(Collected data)
*****
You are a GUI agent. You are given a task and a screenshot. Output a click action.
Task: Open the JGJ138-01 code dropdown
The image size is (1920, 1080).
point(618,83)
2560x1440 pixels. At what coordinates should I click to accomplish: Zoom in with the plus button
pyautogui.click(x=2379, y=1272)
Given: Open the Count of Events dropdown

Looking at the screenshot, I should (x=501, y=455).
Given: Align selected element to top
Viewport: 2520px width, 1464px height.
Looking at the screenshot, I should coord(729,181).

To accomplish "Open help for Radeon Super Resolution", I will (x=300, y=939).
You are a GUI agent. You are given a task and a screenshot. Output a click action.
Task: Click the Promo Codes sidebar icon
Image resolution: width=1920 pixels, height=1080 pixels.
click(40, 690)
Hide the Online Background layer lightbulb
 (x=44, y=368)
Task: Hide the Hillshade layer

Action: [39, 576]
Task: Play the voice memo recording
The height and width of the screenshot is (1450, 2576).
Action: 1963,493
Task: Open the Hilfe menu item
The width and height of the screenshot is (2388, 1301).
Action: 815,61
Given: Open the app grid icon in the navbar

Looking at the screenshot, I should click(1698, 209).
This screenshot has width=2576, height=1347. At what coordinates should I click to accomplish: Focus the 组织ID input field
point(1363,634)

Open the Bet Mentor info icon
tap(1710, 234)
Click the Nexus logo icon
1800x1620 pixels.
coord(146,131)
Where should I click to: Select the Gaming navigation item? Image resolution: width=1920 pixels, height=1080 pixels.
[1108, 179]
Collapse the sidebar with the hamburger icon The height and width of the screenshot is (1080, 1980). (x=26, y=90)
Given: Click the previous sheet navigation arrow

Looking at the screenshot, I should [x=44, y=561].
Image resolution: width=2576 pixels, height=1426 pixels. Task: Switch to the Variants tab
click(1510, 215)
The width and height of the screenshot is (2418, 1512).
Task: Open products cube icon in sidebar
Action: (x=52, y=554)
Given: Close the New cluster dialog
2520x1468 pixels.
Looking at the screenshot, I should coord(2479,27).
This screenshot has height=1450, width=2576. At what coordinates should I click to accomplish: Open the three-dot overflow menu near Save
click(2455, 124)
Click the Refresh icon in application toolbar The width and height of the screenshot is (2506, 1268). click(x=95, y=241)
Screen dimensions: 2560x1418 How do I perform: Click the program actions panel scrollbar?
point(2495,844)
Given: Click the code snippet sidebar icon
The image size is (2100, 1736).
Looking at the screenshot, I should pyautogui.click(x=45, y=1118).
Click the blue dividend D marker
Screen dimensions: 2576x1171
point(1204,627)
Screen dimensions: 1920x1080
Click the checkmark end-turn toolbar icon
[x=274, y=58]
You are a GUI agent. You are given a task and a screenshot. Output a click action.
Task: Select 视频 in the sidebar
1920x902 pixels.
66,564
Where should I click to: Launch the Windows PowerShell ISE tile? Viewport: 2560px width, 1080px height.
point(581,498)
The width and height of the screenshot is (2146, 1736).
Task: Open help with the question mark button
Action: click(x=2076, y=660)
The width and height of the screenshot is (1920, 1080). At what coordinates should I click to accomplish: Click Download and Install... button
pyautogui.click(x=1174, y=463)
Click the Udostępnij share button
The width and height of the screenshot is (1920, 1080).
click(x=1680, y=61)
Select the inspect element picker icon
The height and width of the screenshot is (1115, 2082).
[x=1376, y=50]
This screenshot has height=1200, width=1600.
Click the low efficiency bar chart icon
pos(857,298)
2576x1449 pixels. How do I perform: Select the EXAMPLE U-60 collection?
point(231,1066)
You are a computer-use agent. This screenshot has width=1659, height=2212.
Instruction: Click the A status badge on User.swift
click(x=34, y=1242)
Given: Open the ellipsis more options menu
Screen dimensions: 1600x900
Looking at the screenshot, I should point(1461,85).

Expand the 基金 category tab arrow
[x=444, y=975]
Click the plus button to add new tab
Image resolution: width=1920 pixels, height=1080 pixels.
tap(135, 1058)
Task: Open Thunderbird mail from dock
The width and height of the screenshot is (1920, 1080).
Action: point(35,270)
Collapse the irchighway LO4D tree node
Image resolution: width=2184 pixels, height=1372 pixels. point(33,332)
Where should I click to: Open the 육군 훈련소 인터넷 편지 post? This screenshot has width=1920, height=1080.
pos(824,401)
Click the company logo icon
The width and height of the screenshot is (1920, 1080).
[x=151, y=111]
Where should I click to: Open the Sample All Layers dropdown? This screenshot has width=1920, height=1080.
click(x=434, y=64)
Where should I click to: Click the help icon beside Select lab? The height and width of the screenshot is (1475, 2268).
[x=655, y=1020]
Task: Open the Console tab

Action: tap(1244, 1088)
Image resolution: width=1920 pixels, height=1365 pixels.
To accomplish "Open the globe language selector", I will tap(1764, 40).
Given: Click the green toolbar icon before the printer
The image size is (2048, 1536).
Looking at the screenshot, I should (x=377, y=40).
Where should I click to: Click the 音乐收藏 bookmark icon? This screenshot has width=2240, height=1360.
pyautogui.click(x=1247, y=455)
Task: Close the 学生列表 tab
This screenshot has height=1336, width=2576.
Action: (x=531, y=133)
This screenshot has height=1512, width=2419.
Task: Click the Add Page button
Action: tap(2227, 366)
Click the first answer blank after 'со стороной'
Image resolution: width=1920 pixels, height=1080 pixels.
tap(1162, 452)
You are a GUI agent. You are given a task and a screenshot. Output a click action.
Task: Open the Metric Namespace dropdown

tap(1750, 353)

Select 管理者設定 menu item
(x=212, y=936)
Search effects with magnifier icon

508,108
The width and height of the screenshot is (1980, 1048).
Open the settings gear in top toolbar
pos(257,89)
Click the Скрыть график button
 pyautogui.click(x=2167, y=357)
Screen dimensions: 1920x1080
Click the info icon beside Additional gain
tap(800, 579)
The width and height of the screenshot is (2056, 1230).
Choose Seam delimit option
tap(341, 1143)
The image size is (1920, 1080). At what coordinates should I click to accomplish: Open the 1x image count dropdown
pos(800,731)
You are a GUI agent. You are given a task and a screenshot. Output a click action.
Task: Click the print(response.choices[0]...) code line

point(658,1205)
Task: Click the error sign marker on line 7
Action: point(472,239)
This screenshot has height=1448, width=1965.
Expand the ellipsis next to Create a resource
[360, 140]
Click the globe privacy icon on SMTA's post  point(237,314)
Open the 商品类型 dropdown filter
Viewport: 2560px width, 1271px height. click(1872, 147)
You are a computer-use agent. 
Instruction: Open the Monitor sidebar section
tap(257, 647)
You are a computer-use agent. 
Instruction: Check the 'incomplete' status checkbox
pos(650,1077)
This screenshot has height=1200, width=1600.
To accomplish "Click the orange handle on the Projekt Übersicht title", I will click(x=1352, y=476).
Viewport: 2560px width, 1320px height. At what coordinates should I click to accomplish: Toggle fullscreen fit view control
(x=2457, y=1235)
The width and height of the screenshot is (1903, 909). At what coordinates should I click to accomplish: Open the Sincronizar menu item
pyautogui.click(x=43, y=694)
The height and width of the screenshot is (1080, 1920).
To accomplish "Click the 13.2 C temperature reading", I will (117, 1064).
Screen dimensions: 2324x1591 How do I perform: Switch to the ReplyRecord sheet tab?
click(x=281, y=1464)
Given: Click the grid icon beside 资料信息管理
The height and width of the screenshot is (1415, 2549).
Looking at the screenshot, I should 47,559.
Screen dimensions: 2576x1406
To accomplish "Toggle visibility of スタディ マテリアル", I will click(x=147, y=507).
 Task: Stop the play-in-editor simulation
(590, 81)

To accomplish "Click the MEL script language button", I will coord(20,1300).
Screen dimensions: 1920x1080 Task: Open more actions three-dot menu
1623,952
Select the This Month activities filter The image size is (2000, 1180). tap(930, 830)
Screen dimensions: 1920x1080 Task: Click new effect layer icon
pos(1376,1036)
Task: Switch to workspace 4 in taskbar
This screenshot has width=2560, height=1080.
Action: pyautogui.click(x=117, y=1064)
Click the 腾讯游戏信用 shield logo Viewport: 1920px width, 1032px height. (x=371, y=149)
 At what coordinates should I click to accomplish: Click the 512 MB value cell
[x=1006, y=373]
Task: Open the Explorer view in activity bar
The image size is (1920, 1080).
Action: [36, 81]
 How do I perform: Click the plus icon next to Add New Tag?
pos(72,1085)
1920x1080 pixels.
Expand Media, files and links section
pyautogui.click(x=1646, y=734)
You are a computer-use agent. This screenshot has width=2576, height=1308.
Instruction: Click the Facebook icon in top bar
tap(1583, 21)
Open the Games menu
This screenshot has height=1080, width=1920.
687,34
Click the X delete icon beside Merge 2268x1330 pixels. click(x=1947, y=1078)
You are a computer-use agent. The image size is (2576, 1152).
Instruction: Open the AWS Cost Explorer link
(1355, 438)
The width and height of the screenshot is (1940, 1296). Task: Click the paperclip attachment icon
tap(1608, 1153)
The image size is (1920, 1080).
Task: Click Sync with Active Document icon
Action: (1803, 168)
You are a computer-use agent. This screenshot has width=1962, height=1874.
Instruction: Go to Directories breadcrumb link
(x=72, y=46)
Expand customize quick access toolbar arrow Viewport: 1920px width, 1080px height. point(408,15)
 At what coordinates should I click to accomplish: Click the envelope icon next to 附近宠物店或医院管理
*****
* _Exercise aim_: Using the records above, set down exactly the lines from the one with "Given: Click the previous" through the one with "Given: Close the New cluster dialog", inclusive, and nothing more.

* _Finished exercise_:
Given: Click the previous sheet navigation arrow

Looking at the screenshot, I should [x=44, y=561].
Image resolution: width=2576 pixels, height=1426 pixels. Task: Switch to the Variants tab
click(1510, 215)
The width and height of the screenshot is (2418, 1512).
Task: Open products cube icon in sidebar
Action: (x=52, y=554)
Given: Close the New cluster dialog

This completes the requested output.